Заслон - [112]
— Ну к ней-то как раз не придерешься, — возразил Алеша, с восхищением наблюдая, как Рыжая меткими выстрелами сбивает с той же злополучной осинки багряную листву.
— Ты не имеешь права! — кричал Адобовский. — Вцепилась, как кошка! Я не хуже тебя стреляю!
— Тебе это ни к чему! Ребятишек на фронт не берут.
— А тебя возьмут?! Подумаешь, выросла дылда, так и задается!
— Меня-то возьмут.
— Дудки! Только тебя там и не хватало…
Алеше надоела эта перебранка. Он опять улегся в той же позе.
«Влюбился наш Алешка, — подумал Марк и нахмурился, — мечтательный стал. Не увела бы его эта девчонка в сторону от нас. Беленькая, тихая, нежная… надо бы к ней присмотреться».
«Разве я был бы сейчас так спокоен душой, если бы не знал Оли, — размышлял в это время Алеша. — Жаль, что она уехала на лето к тете…»
Оба они не обращали внимания на стоящий вокруг гомон и суету. Марк закурил дешевую папиросу. Алеша отвел рукой пахнувший в лицо дым.

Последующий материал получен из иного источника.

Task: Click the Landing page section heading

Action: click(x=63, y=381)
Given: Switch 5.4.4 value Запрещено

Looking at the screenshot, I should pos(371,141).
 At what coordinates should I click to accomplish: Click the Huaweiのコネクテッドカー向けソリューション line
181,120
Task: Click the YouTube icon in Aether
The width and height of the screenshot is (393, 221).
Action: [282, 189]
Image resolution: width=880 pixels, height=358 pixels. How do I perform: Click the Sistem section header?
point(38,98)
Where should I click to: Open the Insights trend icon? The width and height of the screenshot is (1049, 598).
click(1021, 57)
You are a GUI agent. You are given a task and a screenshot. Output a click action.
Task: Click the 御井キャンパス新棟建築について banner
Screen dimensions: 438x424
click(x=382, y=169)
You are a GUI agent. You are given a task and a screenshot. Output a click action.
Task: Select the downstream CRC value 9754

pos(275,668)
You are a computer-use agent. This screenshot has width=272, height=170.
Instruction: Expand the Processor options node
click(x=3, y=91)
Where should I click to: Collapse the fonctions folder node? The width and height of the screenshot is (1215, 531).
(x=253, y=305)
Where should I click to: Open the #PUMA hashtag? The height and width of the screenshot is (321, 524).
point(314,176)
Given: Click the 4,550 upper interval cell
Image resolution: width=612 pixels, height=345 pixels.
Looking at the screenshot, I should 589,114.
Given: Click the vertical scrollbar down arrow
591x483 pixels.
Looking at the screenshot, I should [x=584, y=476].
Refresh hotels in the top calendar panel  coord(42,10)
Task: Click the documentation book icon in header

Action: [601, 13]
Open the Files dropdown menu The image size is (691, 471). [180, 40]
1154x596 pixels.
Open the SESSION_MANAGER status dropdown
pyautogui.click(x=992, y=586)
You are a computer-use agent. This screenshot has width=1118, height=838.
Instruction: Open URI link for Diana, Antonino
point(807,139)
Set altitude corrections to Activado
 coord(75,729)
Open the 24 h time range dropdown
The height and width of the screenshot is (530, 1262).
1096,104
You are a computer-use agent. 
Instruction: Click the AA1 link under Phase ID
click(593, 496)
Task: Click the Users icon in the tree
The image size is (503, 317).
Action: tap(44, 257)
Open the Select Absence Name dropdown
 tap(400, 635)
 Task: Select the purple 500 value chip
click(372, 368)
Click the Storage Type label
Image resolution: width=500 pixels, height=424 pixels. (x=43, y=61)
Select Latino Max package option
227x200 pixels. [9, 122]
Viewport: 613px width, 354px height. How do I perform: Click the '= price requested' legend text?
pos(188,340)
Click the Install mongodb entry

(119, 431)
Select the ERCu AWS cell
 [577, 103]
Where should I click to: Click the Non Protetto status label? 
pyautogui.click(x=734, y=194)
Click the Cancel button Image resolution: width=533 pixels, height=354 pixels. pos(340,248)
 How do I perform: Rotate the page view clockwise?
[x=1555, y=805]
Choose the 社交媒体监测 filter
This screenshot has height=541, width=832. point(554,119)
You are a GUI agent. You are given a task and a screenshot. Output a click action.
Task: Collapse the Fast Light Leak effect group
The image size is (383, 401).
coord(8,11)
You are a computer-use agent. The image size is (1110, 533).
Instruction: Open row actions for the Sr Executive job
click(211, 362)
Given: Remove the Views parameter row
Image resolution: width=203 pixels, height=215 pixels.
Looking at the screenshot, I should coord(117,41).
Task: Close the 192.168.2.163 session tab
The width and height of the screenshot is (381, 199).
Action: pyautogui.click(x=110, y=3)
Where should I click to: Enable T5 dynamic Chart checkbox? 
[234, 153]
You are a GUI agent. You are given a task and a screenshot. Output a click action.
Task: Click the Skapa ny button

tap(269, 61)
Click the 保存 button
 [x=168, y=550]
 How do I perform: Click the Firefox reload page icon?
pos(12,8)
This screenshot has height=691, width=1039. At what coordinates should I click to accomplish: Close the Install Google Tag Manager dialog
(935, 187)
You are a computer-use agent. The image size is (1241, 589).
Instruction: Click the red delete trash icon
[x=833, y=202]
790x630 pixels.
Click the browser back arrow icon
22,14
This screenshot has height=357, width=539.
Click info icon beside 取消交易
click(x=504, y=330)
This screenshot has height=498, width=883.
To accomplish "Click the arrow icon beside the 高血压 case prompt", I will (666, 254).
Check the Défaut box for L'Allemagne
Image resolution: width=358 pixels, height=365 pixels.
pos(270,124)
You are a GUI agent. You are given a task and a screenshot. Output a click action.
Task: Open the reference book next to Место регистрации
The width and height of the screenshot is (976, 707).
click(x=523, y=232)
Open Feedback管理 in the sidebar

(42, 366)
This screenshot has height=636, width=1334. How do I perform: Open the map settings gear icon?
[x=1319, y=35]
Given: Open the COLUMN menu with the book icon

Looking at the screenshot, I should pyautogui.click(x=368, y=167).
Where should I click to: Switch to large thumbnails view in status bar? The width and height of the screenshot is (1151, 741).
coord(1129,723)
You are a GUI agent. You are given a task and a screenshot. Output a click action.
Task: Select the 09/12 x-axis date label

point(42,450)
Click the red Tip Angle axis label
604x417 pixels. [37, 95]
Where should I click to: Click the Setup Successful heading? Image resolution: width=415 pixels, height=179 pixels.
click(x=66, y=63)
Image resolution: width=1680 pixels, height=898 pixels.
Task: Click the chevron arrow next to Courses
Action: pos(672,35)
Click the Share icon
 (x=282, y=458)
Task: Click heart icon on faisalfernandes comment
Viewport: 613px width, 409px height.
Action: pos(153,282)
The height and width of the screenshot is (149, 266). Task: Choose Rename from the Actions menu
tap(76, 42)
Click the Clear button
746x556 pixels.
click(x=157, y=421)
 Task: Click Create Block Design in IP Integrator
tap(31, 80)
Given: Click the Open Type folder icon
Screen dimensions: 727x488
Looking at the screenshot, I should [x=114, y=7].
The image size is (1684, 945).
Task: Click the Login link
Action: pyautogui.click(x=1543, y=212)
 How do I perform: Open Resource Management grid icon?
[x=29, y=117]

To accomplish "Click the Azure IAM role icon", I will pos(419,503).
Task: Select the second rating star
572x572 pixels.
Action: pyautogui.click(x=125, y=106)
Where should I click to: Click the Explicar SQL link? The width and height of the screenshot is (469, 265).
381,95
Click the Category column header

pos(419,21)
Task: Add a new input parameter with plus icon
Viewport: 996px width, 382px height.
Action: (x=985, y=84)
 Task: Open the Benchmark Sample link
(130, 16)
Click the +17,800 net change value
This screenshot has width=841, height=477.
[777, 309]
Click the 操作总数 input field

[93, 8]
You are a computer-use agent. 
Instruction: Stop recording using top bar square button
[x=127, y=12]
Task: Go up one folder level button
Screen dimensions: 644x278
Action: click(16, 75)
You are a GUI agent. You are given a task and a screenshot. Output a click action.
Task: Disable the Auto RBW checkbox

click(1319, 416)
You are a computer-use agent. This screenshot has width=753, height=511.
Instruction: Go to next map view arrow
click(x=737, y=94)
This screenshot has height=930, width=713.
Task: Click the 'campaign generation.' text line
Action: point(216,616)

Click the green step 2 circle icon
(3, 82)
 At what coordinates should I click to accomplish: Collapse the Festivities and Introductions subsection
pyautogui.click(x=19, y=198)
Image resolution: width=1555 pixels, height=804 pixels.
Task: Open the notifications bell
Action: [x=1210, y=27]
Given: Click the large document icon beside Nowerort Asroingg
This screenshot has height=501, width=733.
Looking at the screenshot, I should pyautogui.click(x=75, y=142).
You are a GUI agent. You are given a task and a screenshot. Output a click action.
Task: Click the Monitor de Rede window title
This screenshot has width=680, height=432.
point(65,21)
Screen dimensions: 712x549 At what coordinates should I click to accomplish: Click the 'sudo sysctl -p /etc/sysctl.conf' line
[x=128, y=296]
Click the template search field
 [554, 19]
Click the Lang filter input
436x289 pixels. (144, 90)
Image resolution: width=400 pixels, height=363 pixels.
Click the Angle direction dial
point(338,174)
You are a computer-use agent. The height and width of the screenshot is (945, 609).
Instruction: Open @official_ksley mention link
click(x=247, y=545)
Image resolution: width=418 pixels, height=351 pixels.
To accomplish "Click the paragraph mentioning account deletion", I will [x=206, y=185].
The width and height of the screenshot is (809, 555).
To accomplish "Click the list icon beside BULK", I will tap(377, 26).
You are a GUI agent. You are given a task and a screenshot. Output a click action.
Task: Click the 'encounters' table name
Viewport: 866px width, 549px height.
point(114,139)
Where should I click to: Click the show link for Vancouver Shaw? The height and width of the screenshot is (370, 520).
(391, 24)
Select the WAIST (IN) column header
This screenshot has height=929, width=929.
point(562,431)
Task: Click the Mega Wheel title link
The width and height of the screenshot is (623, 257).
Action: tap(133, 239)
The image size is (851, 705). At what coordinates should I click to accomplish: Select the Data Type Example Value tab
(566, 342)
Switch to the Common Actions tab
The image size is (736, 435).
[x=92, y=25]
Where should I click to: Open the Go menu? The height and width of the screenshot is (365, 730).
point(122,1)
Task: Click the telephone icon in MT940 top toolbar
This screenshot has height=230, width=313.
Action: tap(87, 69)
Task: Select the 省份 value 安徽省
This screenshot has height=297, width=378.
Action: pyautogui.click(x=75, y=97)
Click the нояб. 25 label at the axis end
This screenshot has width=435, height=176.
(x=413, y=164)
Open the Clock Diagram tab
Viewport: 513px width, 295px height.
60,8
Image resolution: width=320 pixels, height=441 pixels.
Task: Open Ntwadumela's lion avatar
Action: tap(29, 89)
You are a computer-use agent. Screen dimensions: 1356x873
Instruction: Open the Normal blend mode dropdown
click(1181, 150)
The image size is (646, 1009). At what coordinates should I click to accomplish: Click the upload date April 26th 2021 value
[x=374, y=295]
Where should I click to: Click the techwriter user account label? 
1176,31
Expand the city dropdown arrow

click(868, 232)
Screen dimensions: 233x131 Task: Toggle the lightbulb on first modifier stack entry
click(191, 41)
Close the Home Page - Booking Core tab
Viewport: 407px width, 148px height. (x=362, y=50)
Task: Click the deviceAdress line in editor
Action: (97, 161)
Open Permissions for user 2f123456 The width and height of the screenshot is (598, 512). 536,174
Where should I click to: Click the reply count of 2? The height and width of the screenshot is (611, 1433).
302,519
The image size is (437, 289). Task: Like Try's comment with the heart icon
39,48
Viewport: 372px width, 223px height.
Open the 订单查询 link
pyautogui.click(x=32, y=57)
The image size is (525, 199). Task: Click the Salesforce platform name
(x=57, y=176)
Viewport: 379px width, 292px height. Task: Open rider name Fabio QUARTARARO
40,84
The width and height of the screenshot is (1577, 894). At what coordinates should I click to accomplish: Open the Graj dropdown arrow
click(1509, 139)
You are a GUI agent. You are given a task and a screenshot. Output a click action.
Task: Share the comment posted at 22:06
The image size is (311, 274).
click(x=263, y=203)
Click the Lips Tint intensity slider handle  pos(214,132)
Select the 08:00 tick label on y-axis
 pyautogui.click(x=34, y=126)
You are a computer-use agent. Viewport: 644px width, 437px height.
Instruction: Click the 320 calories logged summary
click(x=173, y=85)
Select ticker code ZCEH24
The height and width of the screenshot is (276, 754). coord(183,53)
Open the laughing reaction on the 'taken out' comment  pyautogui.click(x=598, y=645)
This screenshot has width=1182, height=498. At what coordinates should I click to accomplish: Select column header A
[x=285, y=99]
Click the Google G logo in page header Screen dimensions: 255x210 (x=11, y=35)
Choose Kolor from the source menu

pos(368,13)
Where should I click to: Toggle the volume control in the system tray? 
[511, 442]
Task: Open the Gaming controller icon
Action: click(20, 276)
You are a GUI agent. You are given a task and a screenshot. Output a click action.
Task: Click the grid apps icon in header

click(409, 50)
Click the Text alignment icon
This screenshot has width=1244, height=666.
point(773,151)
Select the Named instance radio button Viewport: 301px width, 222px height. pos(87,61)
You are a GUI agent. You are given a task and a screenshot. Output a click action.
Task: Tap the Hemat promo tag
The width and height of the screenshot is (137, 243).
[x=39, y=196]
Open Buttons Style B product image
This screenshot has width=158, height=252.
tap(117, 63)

— Не нравится?! — усмехнулся Марк. Странная у него была усмешка резко очерченных, неулыбчивых губ, от нее не потеплели глаза.
— Что с тобой? — пытливо вглядываясь в него, спросил Алеша, только сейчас заметив, как обострилось и потускнело лицо Марка. — Болен ты, что ли?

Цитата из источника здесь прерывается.